The records:
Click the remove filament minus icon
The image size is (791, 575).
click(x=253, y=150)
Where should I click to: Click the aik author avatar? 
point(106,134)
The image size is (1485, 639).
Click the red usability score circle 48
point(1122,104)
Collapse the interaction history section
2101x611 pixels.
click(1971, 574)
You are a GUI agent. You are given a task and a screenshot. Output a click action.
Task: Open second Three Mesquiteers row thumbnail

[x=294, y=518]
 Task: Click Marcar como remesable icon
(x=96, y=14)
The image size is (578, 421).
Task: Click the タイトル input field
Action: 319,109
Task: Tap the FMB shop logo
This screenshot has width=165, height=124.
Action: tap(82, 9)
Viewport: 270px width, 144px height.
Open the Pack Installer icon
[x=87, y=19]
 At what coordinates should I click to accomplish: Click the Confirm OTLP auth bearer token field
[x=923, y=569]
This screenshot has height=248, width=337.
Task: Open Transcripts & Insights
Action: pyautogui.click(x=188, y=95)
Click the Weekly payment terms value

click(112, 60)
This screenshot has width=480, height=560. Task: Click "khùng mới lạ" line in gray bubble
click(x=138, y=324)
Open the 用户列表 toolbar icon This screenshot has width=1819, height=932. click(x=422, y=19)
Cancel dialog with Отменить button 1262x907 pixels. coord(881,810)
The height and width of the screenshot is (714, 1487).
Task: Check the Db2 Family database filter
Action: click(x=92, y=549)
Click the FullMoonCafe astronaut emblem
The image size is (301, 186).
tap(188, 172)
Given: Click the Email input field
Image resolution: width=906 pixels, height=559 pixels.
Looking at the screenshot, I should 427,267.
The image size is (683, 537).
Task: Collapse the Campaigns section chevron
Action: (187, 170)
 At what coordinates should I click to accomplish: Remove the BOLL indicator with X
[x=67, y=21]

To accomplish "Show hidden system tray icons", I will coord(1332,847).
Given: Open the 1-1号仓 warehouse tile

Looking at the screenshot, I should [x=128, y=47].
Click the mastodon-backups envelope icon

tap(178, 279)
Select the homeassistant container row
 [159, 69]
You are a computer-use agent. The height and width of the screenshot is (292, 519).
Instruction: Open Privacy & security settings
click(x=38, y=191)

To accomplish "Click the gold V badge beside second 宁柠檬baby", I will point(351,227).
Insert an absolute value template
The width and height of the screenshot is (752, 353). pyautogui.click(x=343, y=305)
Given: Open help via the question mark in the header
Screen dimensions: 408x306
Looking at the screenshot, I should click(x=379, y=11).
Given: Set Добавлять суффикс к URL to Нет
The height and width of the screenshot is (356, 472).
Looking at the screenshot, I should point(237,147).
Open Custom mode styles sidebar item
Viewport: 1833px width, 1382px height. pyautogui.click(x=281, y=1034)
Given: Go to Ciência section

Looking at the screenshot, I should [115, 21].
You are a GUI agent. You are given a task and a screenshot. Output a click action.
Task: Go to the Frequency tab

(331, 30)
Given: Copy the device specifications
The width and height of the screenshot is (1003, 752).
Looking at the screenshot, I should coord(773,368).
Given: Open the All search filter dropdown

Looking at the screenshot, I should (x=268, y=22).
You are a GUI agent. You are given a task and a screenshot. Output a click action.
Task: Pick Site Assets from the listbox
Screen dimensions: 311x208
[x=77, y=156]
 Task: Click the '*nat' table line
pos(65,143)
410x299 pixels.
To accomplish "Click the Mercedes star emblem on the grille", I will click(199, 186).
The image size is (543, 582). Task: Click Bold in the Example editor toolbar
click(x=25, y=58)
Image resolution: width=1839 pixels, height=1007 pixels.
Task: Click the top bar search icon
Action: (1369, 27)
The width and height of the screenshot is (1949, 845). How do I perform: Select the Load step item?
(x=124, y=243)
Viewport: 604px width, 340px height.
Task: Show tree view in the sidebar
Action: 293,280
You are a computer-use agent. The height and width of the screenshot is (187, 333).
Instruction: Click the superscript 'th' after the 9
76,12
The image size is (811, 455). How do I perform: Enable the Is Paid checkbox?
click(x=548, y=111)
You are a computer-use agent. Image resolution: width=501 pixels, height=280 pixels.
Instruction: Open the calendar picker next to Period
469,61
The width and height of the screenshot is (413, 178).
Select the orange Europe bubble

Do this:
Reproduce the listing verbatim, starting at the line that contains "Given: Copy the device specifications" and ending after the line that contains "will click(199, 186).".

The output:
Given: Copy the device specifications
The width and height of the screenshot is (1003, 752).
Looking at the screenshot, I should coord(773,368).
Given: Open the All search filter dropdown

Looking at the screenshot, I should (x=268, y=22).
You are a GUI agent. You are given a task and a screenshot. Output a click action.
Task: Pick Site Assets from the listbox
Screen dimensions: 311x208
[x=77, y=156]
 Task: Click the '*nat' table line
pos(65,143)
410x299 pixels.
To accomplish "Click the Mercedes star emblem on the grille", I will click(199, 186).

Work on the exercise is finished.